> **Records for this task**
....
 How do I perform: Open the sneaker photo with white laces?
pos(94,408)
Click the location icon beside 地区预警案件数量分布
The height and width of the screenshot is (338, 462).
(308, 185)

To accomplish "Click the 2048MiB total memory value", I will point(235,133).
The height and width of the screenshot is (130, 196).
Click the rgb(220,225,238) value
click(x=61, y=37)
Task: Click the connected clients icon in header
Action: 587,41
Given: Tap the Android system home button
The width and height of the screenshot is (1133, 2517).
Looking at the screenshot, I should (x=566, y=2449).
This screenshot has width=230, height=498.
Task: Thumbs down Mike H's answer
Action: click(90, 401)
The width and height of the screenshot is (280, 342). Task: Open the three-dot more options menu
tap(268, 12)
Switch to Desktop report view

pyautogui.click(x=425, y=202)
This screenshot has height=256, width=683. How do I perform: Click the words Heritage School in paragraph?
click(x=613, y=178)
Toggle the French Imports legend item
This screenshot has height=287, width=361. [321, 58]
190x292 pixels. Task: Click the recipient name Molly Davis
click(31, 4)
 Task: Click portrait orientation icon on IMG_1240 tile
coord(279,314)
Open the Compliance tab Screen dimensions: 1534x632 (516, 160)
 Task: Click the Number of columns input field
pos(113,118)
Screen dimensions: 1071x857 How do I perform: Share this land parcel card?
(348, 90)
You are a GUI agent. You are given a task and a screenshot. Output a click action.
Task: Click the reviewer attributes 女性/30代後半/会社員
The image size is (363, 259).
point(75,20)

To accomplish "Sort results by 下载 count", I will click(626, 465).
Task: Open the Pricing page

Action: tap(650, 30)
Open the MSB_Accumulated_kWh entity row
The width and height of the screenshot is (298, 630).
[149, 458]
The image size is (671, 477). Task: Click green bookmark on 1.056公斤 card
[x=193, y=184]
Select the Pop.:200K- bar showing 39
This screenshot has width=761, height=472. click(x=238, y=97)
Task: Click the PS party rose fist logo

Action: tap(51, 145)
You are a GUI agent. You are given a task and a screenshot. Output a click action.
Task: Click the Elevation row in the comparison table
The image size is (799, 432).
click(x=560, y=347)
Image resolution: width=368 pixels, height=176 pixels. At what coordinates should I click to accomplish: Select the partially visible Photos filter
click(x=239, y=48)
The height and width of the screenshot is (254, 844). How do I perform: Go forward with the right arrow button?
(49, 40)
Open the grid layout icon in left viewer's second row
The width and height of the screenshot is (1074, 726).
....
> **Task**
Starting at the line with "Screen dimensions: 1071x857", copy every line down to the last one above, exactly as written and with nothing else.

> **Result**
Screen dimensions: 1071x857 How do I perform: Share this land parcel card?
(348, 90)
You are a GUI agent. You are given a task and a screenshot. Output a click action.
Task: Click the reviewer attributes 女性/30代後半/会社員
The image size is (363, 259).
point(75,20)

To accomplish "Sort results by 下载 count", I will click(626, 465).
Task: Open the Pricing page

Action: tap(650, 30)
Open the MSB_Accumulated_kWh entity row
The width and height of the screenshot is (298, 630).
[149, 458]
The image size is (671, 477). Task: Click green bookmark on 1.056公斤 card
[x=193, y=184]
Select the Pop.:200K- bar showing 39
This screenshot has width=761, height=472. click(x=238, y=97)
Task: Click the PS party rose fist logo

Action: tap(51, 145)
You are a GUI agent. You are given a task and a screenshot. Output a click action.
Task: Click the Elevation row in the comparison table
The image size is (799, 432).
click(x=560, y=347)
Image resolution: width=368 pixels, height=176 pixels. At what coordinates should I click to accomplish: Select the partially visible Photos filter
click(x=239, y=48)
The height and width of the screenshot is (254, 844). How do I perform: Go forward with the right arrow button?
(49, 40)
Open the grid layout icon in left viewer's second row
The width and height of the screenshot is (1074, 726).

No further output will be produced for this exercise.